> [Task instructions] Copy all lines holding the word "will" from the entries.

***** Given data *****

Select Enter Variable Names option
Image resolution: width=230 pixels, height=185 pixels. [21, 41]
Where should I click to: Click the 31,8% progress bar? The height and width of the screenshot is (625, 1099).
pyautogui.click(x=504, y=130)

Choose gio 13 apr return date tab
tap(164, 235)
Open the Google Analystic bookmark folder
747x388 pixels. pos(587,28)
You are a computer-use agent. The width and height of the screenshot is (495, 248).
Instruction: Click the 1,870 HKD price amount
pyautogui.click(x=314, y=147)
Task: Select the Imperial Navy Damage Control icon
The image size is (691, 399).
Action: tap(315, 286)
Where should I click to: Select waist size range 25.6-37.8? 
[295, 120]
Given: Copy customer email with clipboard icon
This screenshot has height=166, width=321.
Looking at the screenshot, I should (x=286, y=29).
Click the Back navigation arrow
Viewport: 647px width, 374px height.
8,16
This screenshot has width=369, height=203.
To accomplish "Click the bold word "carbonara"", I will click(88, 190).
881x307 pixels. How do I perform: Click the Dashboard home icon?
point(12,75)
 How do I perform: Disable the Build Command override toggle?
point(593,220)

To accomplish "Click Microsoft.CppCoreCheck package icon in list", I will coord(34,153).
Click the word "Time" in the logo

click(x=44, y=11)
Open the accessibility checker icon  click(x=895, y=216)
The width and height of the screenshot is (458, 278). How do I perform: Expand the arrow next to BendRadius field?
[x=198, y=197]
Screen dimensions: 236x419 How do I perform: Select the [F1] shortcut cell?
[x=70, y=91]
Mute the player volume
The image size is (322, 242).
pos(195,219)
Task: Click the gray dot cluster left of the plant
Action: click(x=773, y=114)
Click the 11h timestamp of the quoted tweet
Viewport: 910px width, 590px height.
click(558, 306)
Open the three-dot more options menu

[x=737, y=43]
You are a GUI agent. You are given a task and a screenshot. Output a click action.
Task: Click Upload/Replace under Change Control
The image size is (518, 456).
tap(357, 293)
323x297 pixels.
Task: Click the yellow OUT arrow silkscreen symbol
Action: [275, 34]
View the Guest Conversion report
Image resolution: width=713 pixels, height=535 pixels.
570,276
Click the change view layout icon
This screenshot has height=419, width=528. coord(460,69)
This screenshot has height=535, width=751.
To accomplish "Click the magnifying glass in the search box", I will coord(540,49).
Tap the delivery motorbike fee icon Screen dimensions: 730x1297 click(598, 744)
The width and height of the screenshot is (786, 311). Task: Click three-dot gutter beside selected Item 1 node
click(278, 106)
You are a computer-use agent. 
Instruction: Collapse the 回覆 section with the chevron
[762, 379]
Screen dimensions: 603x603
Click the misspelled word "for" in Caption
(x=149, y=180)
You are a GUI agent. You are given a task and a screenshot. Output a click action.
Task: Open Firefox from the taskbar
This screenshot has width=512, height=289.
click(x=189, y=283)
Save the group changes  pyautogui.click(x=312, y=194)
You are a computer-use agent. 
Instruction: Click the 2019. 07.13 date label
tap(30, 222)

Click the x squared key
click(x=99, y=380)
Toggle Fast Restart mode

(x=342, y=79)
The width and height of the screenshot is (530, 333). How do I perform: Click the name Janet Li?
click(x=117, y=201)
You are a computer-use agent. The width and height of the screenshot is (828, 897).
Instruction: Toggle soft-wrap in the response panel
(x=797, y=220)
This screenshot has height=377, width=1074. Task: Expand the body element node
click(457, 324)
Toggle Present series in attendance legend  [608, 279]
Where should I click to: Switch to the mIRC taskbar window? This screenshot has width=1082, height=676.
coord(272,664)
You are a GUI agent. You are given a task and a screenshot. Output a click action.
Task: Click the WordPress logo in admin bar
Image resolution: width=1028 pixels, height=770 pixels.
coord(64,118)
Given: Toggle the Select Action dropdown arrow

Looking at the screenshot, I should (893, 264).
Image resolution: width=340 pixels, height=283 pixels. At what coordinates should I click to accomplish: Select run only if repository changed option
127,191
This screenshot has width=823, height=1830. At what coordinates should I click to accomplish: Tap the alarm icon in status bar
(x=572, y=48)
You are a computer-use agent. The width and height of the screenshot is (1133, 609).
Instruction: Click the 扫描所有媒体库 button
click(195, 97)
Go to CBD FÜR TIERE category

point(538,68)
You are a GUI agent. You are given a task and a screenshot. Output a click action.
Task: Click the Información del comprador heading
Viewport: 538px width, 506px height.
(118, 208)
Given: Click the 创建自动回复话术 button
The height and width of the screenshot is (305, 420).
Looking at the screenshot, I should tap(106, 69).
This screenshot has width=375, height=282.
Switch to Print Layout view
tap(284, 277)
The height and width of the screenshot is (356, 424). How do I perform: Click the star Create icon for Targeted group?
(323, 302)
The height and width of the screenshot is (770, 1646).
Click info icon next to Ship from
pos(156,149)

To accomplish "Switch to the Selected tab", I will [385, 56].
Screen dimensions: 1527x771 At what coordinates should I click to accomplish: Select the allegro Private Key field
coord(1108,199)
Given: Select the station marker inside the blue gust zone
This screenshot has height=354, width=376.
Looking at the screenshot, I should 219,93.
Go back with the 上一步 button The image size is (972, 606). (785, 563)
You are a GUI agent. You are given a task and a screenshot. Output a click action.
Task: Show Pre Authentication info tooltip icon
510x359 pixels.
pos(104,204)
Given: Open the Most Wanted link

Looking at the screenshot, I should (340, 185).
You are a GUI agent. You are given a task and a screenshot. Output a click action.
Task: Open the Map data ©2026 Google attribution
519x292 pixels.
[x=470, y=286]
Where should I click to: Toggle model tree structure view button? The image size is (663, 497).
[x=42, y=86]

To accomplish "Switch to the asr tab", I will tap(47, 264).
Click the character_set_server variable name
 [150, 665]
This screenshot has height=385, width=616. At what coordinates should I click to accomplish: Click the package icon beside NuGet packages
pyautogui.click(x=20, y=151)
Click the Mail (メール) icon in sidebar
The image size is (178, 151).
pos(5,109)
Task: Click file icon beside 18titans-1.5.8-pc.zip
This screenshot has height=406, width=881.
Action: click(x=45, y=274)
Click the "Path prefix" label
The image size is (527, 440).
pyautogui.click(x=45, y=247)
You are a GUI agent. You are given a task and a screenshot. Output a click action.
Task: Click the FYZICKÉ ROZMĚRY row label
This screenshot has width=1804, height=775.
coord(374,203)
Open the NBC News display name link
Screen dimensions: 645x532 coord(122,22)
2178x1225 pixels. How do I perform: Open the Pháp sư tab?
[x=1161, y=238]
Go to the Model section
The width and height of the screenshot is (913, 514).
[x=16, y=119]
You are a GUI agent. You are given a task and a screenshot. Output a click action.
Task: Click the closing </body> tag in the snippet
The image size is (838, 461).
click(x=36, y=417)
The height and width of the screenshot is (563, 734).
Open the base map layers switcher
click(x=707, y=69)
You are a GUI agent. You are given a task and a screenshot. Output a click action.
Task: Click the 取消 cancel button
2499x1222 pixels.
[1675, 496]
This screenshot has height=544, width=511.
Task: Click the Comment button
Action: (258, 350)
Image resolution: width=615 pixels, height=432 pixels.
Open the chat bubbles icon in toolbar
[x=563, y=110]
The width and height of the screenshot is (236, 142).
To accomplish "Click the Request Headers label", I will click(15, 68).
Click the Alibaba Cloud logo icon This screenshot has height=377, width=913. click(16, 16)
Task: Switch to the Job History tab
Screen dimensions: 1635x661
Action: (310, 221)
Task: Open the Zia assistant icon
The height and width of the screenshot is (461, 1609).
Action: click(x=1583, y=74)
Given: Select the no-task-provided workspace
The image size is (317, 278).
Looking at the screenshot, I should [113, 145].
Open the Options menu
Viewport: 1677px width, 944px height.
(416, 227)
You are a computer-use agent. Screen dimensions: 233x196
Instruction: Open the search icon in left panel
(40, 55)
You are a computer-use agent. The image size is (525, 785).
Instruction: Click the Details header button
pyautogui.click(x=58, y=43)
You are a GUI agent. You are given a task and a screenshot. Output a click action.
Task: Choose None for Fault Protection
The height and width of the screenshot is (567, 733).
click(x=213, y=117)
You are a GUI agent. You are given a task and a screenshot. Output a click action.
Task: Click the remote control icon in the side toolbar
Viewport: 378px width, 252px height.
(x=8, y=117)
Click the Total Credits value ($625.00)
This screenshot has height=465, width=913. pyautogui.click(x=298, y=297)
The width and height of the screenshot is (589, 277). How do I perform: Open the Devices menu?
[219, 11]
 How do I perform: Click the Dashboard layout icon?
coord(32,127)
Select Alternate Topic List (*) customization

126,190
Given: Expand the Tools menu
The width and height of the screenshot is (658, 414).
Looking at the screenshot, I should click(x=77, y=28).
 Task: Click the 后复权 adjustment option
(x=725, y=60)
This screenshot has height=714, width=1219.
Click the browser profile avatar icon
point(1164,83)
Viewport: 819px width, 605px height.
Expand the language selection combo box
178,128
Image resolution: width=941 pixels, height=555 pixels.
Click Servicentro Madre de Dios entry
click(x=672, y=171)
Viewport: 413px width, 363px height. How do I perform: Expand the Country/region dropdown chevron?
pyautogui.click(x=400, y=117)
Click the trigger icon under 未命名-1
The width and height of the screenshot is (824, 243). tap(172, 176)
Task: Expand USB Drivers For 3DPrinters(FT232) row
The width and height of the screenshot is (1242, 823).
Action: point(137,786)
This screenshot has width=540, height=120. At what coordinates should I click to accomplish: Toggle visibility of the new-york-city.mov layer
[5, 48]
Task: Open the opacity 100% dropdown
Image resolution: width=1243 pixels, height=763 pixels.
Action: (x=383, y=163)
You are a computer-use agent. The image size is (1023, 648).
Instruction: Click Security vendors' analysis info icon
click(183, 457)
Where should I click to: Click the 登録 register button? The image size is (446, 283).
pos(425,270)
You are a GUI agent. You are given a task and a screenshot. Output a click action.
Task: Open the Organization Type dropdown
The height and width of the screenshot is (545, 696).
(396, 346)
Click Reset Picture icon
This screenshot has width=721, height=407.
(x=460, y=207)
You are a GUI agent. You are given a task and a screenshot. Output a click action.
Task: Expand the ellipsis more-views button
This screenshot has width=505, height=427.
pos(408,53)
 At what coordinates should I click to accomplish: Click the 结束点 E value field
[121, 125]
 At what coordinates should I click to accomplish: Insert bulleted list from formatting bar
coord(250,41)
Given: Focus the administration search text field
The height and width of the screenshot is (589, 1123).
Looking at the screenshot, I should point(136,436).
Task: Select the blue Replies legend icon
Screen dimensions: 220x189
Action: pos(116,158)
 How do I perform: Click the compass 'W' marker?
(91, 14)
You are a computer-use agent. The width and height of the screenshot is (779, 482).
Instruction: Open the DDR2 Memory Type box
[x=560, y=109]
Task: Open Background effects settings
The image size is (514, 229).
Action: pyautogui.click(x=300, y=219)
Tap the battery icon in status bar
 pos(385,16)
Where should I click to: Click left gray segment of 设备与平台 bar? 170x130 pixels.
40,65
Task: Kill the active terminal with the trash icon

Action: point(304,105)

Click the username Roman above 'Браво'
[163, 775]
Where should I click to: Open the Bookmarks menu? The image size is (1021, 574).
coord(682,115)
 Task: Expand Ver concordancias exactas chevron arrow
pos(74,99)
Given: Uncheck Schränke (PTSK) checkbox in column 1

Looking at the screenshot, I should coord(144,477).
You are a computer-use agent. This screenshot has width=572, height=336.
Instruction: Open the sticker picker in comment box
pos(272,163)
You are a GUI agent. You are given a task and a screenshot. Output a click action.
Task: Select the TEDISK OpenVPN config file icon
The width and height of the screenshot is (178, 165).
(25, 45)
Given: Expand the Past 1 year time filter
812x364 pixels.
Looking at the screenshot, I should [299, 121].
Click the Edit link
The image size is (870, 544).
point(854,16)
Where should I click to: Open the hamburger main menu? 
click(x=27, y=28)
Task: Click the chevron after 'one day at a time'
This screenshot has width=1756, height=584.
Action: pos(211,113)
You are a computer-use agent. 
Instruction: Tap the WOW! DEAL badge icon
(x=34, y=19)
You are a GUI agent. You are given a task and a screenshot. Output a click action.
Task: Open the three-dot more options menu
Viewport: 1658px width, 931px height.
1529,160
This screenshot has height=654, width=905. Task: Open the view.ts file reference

*****

> [Response to this task]
To accomplish "Click the bold word "carbonara"", I will click(88, 190).
To accomplish "Click Microsoft.CppCoreCheck package icon in list", I will coord(34,153).
To accomplish "Click the magnifying glass in the search box", I will coord(540,49).
To accomplish "Switch to the Selected tab", I will [385, 56].
To accomplish "Switch to the asr tab", I will tap(47, 264).
To accomplish "Click the Request Headers label", I will click(15, 68).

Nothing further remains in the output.